Sky TV chief executive Martin Stewart. Photo / Doug Sherring

Sky TV has lifted its 2021 earnings guidance for a second time, citing higher than expected growth in its direct satellite customer base, cost control, and stronger than anticipated gains in streaming – particularly from its Neon service, recently enlarged by its merger with Lightbox (formerly owned by Spark).

The pay-TV broadcaster now expects its full-year operating earnings to fall between $140m-$155m, and net profit of between $20m and $30m.

Sky shares jumped 9 per cent to 16.3c on the news, albeit off a low base; the stock is still down 64 per cent for the year.

In a market filing, Sky said it had delivered six consecutive months of growth in direct satellite customers (not including reseller subscribers), driven by an improvement in Financial Year 2021 year-to-date annualised churn (net customer turnover) to 12.2 per cent, down from 13 per cent in FY20, and 15 per cent in FY19.

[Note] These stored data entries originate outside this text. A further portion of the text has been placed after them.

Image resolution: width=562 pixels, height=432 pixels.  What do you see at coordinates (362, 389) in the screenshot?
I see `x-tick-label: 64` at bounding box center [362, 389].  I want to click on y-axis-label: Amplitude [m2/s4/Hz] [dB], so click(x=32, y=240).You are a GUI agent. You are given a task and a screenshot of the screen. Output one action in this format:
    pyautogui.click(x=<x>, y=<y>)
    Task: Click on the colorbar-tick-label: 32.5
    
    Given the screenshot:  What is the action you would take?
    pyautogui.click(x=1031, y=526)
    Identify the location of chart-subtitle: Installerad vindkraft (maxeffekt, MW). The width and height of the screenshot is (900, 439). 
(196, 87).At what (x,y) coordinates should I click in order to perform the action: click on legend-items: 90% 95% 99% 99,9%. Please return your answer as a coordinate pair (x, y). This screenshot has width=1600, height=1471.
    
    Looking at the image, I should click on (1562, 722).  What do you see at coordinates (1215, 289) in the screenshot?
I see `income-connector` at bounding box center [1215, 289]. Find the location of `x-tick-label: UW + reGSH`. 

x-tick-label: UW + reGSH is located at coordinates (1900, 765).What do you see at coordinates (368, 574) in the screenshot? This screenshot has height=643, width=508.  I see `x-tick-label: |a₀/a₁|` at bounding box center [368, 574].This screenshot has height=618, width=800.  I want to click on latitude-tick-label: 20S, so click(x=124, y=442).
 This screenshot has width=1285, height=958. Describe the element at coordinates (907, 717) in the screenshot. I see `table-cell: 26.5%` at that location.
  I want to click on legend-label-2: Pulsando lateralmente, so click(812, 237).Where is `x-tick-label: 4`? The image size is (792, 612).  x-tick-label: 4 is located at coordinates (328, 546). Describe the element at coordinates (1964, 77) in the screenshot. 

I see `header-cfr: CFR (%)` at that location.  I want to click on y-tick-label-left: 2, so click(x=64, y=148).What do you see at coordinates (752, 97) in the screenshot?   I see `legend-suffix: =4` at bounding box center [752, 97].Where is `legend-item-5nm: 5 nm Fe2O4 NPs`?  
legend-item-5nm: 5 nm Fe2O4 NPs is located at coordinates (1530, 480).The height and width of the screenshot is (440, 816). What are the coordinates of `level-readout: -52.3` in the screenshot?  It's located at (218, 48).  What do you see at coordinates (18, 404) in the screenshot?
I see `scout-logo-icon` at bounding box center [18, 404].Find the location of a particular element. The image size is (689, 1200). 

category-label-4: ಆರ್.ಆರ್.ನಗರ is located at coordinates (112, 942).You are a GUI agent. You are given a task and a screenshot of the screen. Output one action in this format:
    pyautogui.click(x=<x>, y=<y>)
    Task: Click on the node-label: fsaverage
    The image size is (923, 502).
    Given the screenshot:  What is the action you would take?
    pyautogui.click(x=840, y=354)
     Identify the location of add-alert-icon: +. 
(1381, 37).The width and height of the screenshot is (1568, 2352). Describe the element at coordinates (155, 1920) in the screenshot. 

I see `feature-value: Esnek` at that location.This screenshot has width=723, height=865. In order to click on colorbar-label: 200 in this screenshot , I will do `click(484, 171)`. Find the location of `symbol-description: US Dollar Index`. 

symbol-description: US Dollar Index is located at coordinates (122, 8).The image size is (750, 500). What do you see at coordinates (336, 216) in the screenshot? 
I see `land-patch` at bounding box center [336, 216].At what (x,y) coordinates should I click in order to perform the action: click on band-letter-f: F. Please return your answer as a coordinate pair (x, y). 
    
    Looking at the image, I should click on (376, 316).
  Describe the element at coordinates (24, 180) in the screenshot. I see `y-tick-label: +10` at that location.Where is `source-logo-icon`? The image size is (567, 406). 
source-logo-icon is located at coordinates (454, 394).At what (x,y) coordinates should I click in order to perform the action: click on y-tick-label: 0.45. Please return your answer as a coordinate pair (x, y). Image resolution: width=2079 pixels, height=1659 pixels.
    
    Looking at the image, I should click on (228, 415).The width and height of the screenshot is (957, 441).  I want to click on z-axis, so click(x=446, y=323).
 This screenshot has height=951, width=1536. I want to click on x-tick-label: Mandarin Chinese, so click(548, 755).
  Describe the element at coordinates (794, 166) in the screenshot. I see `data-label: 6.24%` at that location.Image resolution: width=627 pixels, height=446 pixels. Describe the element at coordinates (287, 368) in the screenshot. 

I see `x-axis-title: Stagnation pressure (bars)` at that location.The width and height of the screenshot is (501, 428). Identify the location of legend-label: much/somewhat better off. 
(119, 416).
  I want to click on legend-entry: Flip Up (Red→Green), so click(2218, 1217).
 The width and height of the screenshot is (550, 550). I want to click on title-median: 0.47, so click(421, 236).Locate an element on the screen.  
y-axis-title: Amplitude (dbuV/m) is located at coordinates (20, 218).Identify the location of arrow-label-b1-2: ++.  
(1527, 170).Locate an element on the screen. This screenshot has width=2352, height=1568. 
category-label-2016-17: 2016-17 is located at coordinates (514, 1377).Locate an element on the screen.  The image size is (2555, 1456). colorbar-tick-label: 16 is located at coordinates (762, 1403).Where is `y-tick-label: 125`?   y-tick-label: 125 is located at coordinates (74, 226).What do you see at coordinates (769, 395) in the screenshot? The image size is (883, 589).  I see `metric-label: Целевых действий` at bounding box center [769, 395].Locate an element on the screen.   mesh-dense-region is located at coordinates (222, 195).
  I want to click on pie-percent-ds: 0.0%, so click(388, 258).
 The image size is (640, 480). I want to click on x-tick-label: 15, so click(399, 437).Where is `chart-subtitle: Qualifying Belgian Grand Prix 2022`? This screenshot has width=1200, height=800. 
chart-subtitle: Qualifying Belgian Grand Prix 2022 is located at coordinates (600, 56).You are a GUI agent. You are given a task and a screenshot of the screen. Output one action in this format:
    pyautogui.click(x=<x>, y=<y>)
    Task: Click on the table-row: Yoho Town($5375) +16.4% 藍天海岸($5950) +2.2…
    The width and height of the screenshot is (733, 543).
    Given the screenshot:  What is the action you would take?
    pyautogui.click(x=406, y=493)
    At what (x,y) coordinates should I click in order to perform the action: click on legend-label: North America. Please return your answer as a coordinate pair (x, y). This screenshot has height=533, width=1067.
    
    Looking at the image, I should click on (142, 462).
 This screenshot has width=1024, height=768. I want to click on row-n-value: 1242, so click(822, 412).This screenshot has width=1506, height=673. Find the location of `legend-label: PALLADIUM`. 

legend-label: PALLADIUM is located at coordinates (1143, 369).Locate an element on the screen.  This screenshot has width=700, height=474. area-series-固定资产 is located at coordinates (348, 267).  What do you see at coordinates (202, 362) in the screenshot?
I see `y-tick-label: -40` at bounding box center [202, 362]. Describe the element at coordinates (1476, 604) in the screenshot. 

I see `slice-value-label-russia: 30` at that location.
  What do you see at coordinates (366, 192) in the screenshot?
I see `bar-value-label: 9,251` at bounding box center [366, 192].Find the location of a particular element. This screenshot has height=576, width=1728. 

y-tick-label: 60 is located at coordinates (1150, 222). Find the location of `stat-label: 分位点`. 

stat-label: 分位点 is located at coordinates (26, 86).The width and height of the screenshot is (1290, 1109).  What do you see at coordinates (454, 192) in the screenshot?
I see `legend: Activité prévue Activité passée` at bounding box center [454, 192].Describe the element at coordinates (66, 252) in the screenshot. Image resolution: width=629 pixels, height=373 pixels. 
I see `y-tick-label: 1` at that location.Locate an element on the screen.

The increases come on top of a forecast bump issued on September 10, when Sky credited the earlier-than-expected resumption of top-tier sport for its brighter outlook – which it said could also see its dividend return in FY2022.

The increase in guidance comes just weeks before Sky launches its own broadband service, with possible cut-price UFB fibre for Sky subs who load-up on more channels and streaming services.

A move into the mobile market is to follow as Sky takes the battle to streaming insurgent Spark’s own turf.

A new Sky box is also on the way, which will support 4K (ultra high definition) video, and let Sky subscribers install Netflix, Amazon Prime Video and other third-party apps (maybe including Spark Sport as Spark and Sky compete fiercely in some areas but co-operate in others, such as Spark’s new Spark Sport-Sky Sport bundle).

Sky shares closed yesterday at 15c, with neither the huge gains or dives of other stocks related to Covid on the vaccine news – such as Netflix, which dropped 9 per cent – perhaps because things balance out for the pay-TV. Fewer people could now turn to entertainment streams as society opens up, but the landscape will also get easier for sports.

“The last few months have reinforced the ‘power of our bundle’ and our ability to offer a one-stop-shop,” Sky chief executive Martin Stewart said this morning.

“We are looking forward to making life even better for our satellite customers when we add Sky Broadband to the mix in early 2021.”

While Pfizer’s encouraging vaccine news has generally buoyed stocks, Sky’s upgrade came with the proviso that everything could be off the table if Covid took a turn for the worse.

That was then

Sky made a net loss of $156.8m for its 2020 financial year after taking a $177.5m goodwill impairment.


Total subscribers grew as streaming gains outweighed satellite customer losses, although the average streaming customer paid far less per month ($19.80) than the average decoder-toting subscriber ($82.08), leading to sinking revenue and profit overall for FY2020.